California operates under various statutory provisions that guide traffic officers and motorists when moving on the roads. Moreover, the laws serve as a reference point to justify any arrests or directives issued by a traffic officer, including taking a breath test. As a result, if you, as a motorist, receive orders to take the breath test from the traffic officer in charge of a DUI checkpoint, you will be subject to California implied consent law. Since the regulation applies to people who have already faced a DUI arrest, you will have to follow through with the tests as directed by the officers. A failure to comply with the orders attracts several penalties, including sentence enhancements to your existing DUI violation.
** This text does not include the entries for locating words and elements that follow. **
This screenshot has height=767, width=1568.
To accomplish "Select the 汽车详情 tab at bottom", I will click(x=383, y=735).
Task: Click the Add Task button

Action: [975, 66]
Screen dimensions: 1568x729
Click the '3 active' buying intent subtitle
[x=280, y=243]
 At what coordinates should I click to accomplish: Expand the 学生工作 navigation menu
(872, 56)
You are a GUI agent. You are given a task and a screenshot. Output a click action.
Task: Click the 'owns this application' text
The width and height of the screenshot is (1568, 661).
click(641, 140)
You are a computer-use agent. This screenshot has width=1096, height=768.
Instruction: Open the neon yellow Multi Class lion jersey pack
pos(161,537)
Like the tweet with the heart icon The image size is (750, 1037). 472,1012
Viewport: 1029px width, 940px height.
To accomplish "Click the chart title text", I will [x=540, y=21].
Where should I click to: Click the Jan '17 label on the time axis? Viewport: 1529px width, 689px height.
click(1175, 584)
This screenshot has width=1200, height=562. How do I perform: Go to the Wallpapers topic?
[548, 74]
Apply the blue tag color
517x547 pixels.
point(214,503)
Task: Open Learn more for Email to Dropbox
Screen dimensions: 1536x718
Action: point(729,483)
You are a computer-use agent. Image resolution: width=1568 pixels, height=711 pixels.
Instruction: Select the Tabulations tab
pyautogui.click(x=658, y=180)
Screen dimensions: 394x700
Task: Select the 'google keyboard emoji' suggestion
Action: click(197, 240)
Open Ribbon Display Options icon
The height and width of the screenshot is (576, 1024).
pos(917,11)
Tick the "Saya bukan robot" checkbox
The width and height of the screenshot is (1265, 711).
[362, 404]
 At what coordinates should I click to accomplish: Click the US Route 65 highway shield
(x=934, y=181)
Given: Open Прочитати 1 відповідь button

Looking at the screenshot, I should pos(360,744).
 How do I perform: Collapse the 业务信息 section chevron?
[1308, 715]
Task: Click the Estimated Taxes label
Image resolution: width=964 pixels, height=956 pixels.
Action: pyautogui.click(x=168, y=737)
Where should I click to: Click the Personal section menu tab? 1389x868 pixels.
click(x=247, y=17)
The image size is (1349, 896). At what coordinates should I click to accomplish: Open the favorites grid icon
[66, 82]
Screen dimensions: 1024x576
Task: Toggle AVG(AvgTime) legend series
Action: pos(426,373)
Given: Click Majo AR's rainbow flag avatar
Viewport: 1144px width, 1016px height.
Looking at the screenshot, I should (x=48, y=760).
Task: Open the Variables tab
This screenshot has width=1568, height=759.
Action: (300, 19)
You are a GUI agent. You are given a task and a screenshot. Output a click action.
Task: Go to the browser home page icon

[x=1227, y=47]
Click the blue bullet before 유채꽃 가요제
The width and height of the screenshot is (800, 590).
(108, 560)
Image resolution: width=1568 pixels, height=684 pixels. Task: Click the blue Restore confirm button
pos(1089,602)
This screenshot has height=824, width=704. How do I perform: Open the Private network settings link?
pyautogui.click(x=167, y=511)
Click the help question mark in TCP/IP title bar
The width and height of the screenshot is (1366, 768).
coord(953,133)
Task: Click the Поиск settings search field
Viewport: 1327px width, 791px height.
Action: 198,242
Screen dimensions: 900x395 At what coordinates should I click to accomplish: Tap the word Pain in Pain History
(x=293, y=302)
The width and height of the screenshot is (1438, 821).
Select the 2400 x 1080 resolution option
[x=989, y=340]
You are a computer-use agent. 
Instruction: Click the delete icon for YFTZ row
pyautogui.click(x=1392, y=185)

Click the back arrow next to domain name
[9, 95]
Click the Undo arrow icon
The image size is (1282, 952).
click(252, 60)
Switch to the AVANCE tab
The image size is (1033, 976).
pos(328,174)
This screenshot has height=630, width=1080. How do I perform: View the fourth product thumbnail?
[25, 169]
Despite the stipulated laws, it is necessary to work with a criminal defense lawyer, especially after facing these additional charges. Your attorney will help you raise defenses to challenge the police officers and the prosecutor's move to file a charge based on your refusal to submit to the breath test. At Jonathan Franklin DUI Attorney, you will work with some of the best defense lawyers in Los Angeles, California. With our years of specialization in DUI defense, we have developed reliable and professional defense systems that help our clients get the best case outcomes for their DUI charges.

Understanding the California Implied Consent Law

When you face arrest for a DUI violation, you will be in the custody of the arresting officers until further directives. Therefore, it is best to submit to their instructions, as you will have an easier time securing your release. Among the various procedures that follow your arrest include taking tests to affirm your drunkenness and booking into a police station. The necessity of these procedures lies in statutory and administrative laws that govern the state.

Subsequently, the California Implied Consent law is among the governing laws. The provision gives a compulsory directive to any arrested person to violate DUI laws to submit to a breath test. Undergoing the test is crucial because it provides accurate results on your blood alcohol concentration.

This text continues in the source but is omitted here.